Other savings were gained by reducing interfaces into Shell's permanent hardware, which impacted the flowbase design/fabrication costs. Shell Expro has now selected DFCS interfaces as a standard for future flowbases requiring diverless flexible flowline tie-in operations.
Na Kika to be moored in record depths
ScanRope AS of Tonsberg, Norway has received confirmation from Shell that it was selected to manufacture and supply the steel strand mooring lines and accessories for Shell's Na Kika floating production unit in the Gulf of Mexico. The contract, including spare segments, will require about 3,000 metric tons, which makes it the largest single mooring contract to date for any manufacturer.
Because the Na Kika semisubmersible will be moored in 6,400-ft water depths, it will represent a record depth for a moored production system. The design of the mooring lines includes heavy-duty plastic jacketing. This will ensure the required lifetime capacity of at least 20 years. This jacket is applied in line at ScanRope's facility and the steel strands will be manufactured at ScanRope's production line in Tonsberg.
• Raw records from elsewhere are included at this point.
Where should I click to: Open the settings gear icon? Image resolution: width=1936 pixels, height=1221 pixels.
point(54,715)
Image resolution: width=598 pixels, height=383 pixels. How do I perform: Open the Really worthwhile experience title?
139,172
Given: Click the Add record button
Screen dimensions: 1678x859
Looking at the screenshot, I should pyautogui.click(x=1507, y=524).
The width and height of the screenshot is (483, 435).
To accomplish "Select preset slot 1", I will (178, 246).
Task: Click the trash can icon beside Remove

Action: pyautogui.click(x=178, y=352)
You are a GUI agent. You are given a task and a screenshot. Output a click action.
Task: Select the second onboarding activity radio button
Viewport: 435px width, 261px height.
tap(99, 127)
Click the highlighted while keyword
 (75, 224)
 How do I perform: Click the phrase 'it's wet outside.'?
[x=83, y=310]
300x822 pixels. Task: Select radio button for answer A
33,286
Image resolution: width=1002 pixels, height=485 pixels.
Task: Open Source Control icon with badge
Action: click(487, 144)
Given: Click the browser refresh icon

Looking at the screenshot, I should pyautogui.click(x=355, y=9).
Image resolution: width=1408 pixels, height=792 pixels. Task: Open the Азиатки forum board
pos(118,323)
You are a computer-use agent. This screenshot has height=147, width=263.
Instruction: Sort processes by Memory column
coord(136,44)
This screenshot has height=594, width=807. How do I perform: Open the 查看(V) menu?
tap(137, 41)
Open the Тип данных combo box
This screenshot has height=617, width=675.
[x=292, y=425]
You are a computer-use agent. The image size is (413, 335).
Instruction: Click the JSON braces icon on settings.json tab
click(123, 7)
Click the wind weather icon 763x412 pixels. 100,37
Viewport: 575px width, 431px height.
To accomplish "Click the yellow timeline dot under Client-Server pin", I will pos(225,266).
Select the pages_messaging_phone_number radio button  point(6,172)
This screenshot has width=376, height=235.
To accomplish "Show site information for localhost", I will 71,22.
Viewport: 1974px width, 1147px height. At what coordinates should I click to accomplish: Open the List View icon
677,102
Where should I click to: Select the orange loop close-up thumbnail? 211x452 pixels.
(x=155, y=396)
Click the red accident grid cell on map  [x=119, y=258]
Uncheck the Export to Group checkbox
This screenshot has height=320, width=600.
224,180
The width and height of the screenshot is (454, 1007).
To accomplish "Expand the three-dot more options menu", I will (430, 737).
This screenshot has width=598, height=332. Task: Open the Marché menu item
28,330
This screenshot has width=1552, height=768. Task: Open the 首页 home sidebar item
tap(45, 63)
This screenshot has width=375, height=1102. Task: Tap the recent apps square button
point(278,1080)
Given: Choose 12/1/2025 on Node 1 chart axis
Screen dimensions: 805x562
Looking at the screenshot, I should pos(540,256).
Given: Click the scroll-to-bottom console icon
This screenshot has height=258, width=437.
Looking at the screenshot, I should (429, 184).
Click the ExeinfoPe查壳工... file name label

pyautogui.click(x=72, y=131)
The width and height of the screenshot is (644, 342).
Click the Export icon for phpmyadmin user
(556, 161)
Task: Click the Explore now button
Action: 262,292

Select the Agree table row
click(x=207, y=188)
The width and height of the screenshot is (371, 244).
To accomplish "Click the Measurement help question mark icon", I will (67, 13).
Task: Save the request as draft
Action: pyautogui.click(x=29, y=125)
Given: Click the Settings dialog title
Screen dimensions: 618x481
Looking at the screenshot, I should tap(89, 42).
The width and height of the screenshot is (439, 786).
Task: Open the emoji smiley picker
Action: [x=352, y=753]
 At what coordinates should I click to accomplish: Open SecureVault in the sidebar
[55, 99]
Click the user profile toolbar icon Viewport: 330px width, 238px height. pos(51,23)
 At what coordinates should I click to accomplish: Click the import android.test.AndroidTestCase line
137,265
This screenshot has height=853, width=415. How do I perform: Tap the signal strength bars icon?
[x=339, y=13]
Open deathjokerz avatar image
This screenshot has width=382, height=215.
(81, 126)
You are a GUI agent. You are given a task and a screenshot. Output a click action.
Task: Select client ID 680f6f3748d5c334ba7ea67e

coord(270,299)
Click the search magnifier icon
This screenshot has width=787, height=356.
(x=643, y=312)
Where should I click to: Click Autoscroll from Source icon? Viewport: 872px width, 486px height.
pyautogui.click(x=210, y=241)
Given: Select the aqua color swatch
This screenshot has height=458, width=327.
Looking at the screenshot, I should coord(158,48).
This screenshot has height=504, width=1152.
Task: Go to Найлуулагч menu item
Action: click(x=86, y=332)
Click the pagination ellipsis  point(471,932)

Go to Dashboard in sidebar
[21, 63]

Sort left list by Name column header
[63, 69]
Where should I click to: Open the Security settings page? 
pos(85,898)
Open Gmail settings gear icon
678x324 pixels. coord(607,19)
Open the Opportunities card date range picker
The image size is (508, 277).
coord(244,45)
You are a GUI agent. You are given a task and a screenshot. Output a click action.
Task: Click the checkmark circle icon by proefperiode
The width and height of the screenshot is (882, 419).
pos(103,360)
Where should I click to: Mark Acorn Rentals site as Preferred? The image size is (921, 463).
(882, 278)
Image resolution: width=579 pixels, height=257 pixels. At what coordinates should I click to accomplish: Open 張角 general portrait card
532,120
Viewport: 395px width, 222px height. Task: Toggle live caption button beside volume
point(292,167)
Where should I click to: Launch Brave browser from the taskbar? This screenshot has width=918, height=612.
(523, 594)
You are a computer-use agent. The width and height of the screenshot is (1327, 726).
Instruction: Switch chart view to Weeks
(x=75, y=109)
The facility provided mooring lines for Åsgard B, Åsgard C, and Snorre B, all on the Norwegian continental shelf. Na Kika is the company's first contract in the US market for this particular product type. ScanRope said it considers the Gulf of Mexico to be the most promising market for deepwater permanent mooring systems in the years to come. Delivery of the mooring lines will be March 2002, aboard one vessel.